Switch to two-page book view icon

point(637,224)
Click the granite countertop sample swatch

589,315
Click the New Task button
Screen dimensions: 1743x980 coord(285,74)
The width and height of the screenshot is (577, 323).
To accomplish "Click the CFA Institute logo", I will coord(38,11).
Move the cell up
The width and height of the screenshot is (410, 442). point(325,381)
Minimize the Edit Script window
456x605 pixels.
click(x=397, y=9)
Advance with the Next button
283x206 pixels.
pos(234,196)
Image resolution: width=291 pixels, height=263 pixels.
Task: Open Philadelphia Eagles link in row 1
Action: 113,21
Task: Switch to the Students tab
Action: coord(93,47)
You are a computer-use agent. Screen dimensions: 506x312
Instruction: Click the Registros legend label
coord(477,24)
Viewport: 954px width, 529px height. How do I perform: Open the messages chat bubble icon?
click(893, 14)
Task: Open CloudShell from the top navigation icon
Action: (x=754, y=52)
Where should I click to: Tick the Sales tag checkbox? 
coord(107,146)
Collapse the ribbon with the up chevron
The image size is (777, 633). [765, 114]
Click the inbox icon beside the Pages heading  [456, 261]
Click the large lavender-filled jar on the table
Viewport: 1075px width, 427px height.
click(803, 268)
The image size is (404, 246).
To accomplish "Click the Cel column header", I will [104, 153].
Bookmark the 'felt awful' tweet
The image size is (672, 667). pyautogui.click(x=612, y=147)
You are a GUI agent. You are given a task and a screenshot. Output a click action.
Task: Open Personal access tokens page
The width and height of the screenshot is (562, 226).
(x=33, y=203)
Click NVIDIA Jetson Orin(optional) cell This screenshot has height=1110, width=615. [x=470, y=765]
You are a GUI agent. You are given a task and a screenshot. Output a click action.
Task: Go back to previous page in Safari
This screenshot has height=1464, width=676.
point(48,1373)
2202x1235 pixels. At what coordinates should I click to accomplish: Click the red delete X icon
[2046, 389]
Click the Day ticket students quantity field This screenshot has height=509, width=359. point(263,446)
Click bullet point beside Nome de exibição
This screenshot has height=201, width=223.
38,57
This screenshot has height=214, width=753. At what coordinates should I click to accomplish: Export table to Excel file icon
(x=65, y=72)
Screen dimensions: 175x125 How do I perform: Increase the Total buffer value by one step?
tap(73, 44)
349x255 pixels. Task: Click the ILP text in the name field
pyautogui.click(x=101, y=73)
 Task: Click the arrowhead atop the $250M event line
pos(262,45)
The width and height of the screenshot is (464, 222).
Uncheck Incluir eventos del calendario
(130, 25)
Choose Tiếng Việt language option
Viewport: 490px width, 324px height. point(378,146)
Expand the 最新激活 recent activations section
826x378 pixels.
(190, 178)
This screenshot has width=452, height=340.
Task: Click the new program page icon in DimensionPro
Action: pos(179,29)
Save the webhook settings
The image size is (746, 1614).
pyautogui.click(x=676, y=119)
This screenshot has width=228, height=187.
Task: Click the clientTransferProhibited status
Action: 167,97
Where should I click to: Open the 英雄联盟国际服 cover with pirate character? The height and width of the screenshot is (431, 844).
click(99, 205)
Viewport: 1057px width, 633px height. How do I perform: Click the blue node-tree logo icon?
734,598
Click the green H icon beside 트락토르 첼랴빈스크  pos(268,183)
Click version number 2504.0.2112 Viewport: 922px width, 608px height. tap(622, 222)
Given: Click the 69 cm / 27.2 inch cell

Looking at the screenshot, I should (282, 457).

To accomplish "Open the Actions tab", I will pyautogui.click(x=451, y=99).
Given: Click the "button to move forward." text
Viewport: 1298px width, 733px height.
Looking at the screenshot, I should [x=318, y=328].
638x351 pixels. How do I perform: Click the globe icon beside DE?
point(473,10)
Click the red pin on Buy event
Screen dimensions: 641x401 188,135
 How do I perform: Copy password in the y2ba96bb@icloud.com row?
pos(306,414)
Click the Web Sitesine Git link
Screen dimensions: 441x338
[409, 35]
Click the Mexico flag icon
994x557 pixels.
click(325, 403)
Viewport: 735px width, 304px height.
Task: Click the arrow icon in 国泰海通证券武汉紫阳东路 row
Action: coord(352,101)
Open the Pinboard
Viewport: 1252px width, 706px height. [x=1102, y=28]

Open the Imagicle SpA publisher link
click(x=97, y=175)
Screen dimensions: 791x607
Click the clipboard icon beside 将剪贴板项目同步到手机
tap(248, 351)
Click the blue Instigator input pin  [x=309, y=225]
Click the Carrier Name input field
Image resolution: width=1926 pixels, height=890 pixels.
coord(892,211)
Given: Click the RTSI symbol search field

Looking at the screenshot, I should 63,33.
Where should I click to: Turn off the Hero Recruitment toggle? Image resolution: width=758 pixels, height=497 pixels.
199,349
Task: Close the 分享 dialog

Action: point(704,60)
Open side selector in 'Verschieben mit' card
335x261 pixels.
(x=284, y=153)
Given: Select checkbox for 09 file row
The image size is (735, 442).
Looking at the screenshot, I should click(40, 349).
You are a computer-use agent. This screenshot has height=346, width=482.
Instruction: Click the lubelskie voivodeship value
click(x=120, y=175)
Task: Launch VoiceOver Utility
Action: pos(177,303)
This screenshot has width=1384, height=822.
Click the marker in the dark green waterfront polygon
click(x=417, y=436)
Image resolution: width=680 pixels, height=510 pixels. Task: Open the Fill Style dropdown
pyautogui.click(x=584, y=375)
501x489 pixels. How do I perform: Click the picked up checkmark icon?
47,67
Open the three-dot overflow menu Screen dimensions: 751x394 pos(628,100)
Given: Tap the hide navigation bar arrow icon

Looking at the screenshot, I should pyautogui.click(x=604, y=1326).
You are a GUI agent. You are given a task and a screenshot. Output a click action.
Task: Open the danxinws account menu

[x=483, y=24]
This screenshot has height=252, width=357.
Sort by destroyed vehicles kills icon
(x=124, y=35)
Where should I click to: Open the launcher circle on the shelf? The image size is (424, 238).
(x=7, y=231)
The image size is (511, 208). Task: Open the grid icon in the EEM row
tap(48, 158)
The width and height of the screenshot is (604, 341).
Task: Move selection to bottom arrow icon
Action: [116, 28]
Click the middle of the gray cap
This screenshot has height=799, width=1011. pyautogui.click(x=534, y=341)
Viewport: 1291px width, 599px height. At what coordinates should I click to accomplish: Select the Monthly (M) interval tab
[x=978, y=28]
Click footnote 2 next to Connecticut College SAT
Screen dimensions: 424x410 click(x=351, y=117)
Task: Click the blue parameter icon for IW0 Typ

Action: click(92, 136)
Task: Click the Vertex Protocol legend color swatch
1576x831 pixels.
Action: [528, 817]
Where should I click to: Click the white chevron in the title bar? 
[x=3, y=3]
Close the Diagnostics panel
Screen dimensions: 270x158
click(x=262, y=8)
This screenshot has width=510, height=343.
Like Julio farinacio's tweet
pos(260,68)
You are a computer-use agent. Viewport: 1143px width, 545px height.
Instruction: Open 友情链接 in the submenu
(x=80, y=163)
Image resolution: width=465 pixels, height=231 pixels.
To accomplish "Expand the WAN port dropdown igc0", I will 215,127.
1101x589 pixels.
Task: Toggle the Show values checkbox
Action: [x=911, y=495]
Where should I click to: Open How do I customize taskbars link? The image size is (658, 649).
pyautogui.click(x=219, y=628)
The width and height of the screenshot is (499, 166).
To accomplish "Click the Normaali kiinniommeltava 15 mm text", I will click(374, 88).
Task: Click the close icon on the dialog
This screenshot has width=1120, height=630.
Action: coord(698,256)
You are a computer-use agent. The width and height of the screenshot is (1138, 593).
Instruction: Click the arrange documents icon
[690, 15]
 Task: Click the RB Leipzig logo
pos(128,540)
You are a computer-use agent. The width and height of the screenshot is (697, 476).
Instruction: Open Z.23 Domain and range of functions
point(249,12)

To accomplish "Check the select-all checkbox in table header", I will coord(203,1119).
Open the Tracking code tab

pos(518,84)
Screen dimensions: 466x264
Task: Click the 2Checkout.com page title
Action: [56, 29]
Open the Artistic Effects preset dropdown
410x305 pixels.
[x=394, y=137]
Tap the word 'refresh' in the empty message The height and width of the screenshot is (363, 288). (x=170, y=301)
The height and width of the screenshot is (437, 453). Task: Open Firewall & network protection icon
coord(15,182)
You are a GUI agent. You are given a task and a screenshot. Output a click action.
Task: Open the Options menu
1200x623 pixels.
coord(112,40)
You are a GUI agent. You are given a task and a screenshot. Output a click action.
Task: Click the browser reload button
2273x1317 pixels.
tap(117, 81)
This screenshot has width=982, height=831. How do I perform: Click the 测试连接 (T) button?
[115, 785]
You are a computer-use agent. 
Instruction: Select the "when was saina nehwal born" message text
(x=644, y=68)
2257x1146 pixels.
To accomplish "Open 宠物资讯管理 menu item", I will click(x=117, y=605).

EXERCISE BRIEF: Retype the items from the line with "Click NVIDIA Jetson" up to and including the line with "click(99, 205)", keeping each line unchanged.

FULL SOLUTION:
Click NVIDIA Jetson Orin(optional) cell This screenshot has height=1110, width=615. [x=470, y=765]
You are a GUI agent. You are given a task and a screenshot. Output a click action.
Task: Go back to previous page in Safari
This screenshot has height=1464, width=676.
point(48,1373)
2202x1235 pixels. At what coordinates should I click to accomplish: Click the red delete X icon
[2046, 389]
Click the Day ticket students quantity field This screenshot has height=509, width=359. point(263,446)
Click bullet point beside Nome de exibição
This screenshot has height=201, width=223.
38,57
This screenshot has height=214, width=753. At what coordinates should I click to accomplish: Export table to Excel file icon
(x=65, y=72)
Screen dimensions: 175x125 How do I perform: Increase the Total buffer value by one step?
tap(73, 44)
349x255 pixels. Task: Click the ILP text in the name field
pyautogui.click(x=101, y=73)
 Task: Click the arrowhead atop the $250M event line
pos(262,45)
The width and height of the screenshot is (464, 222).
Uncheck Incluir eventos del calendario
(130, 25)
Choose Tiếng Việt language option
Viewport: 490px width, 324px height. point(378,146)
Expand the 最新激活 recent activations section
826x378 pixels.
(190, 178)
This screenshot has width=452, height=340.
Task: Click the new program page icon in DimensionPro
Action: pos(179,29)
Save the webhook settings
The image size is (746, 1614).
pyautogui.click(x=676, y=119)
This screenshot has width=228, height=187.
Task: Click the clientTransferProhibited status
Action: 167,97
Where should I click to: Open the 英雄联盟国际服 cover with pirate character? The height and width of the screenshot is (431, 844).
click(99, 205)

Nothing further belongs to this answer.